学習内容がよりよく習得できるためには、学習の過程でメタ認知が十分に機能する必要がありますが、その働きには個人差が存在します。
次は振り返りの段階です。
学習後には、目標はどこまで達成されたか、習得に失敗した部分はどこかで成功した部分はどこか、成功や失敗の原因は何か、学習方法は適切であったか、今後の学習方針はどのようにたてたら良いか等を考えると、次の自己調整学習をより効果的に行うことができます。
定期テストは振り返りのきっかけと判断材料を与えてくれるので、定期テストを考慮した計画をはじめから作っておくことが望ましいと言えます。
教育は学習者を自立させるための活動ですから、学習自体も教師や教材の指示に従って他律的に進めるのではなく、自己調整学習として自律的に行われる必要があります。
学校に在籍する期間において、自己調整学習を積み上げていくことにより、社会に出てからも生涯にわたり自らを教育し続ける力を育てていくことができると考えられています。
以上のように、本選択肢の内容は本問で示された記述と合致することがわかりますね。
よって、選択肢②が正しいと判断できます。
③ 認知的徒弟制
学校教育における知識獲得も、状況や学習環境と独立になされるものではありません。
そこで、伝統的な徒弟制度における学びのシステムを踏まえながら、学校教育における認知的な学びを捉えようとする立場があり、それが「認知的徒弟制」というシステムの想定です。
アメリカの認知学者ブラウンやコリンズらによって提唱されました。
認知的徒弟制では、習得される知識や方略を多様な状況で用い練習できるように学習課題が配列され、またそれにより多様な場で使える一般化された知識の伝達がはかられます。
また、古典的な徒弟制では目に見える活動が伝達されるのに対して、認知的徒弟制では目に見えない内的な思考過程の明示が求められます。

> 抽出データ
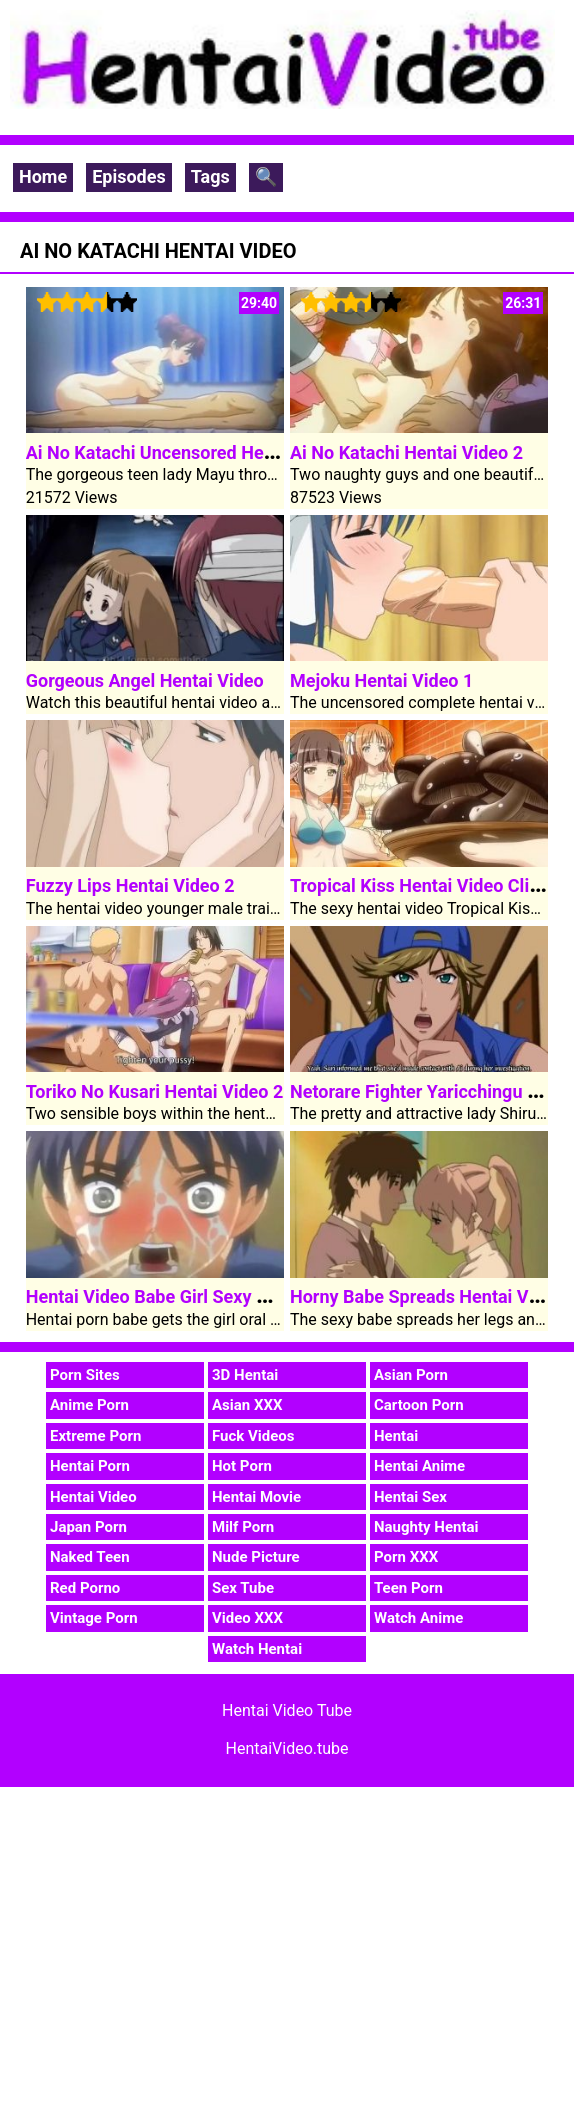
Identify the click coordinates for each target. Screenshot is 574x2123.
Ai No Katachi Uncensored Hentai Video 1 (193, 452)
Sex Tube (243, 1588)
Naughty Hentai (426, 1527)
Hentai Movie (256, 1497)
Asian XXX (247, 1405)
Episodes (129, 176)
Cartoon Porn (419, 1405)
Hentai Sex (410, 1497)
==
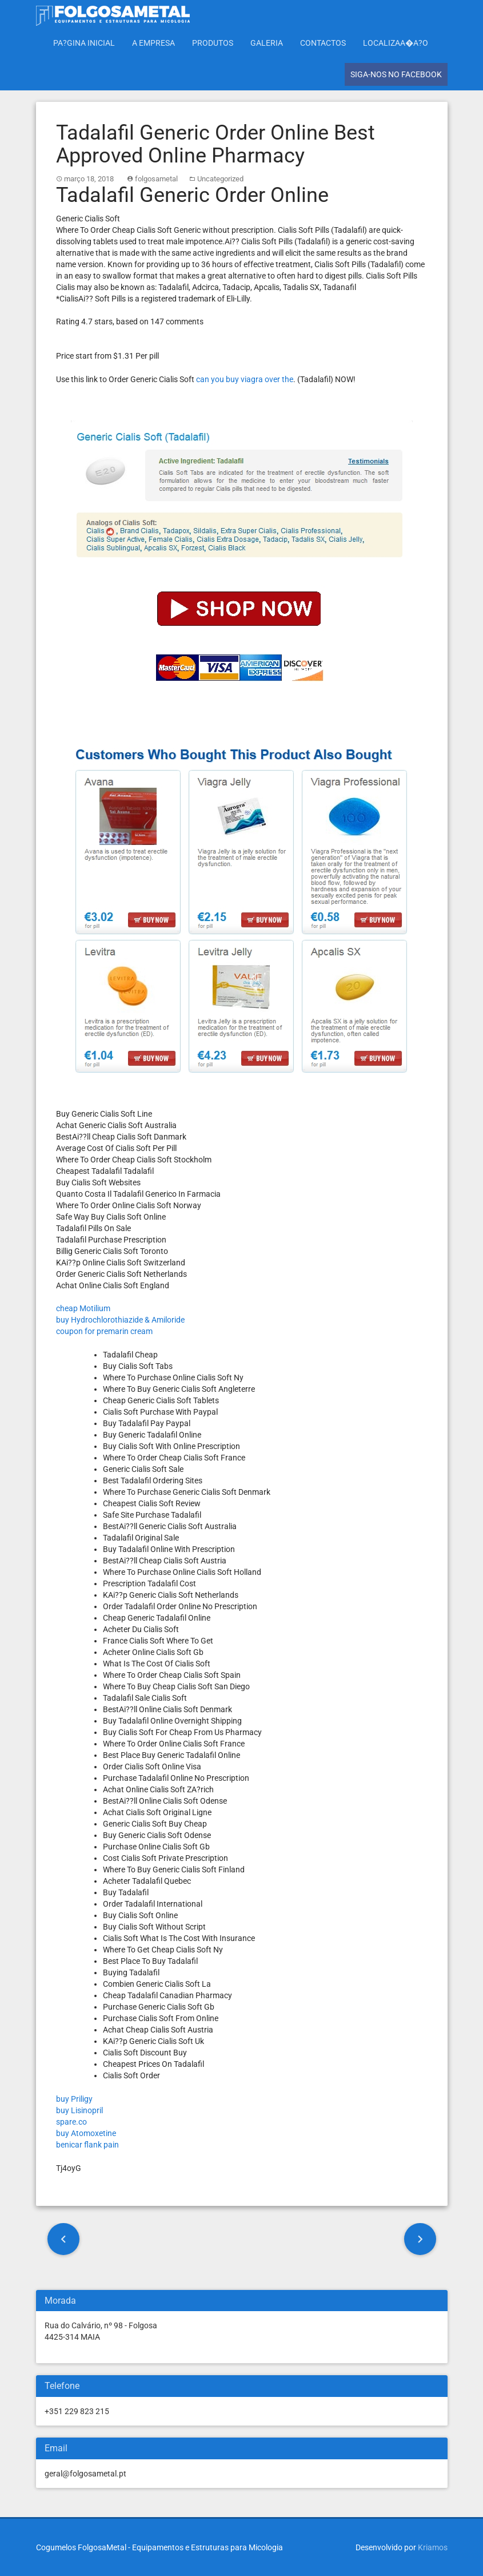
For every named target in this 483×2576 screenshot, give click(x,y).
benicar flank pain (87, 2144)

> 課題
自己調整学習と認知的徒弟制についての解説文を、最後の文の後から続けて書き進めてください。

> 回答
認知的徒弟制においては、以下のような学習過程が機能するとされています。
- モデリング
師匠が弟子に自分の技を観察させるように、教師など教室の熟達者はその熟達した技能を生徒に観察させ、真似をさせる。 - コーチング
師匠が弟子に学んだ技能を使わせるように、教師は生徒にやらせ、必要に応じて足場としてのヒントやフィードバックを与える。 - スキャフォールディング
学習者が自分自身でさらに上達の道を歩んでいけるようにするための支援であり、熟達者は学習者に適度な課題の達成を求め、支援し、できるようになるにつれて足場を外していく。 - フェーディング
熟達者は学習者が独り立ちできるように少しずつ関わりを減らし、退いていく。 - 明瞭な表現
内的な過程である思考を外からもわかるように、理由や知識、問題解決過程を明瞭に表現させる。 - 反省
生徒の問題解決過程を熟達者や他の生徒のそれと比較させる。 - 探求
生徒が自立した学習者として自分自身で問題を設定し、解決していく。
このように伝統的な徒弟制の職業技術訓練をモデルとして、いわゆる見習い修行の学習過程を認知的に理論化した学習方法のことを認知的徒弟制と呼びます。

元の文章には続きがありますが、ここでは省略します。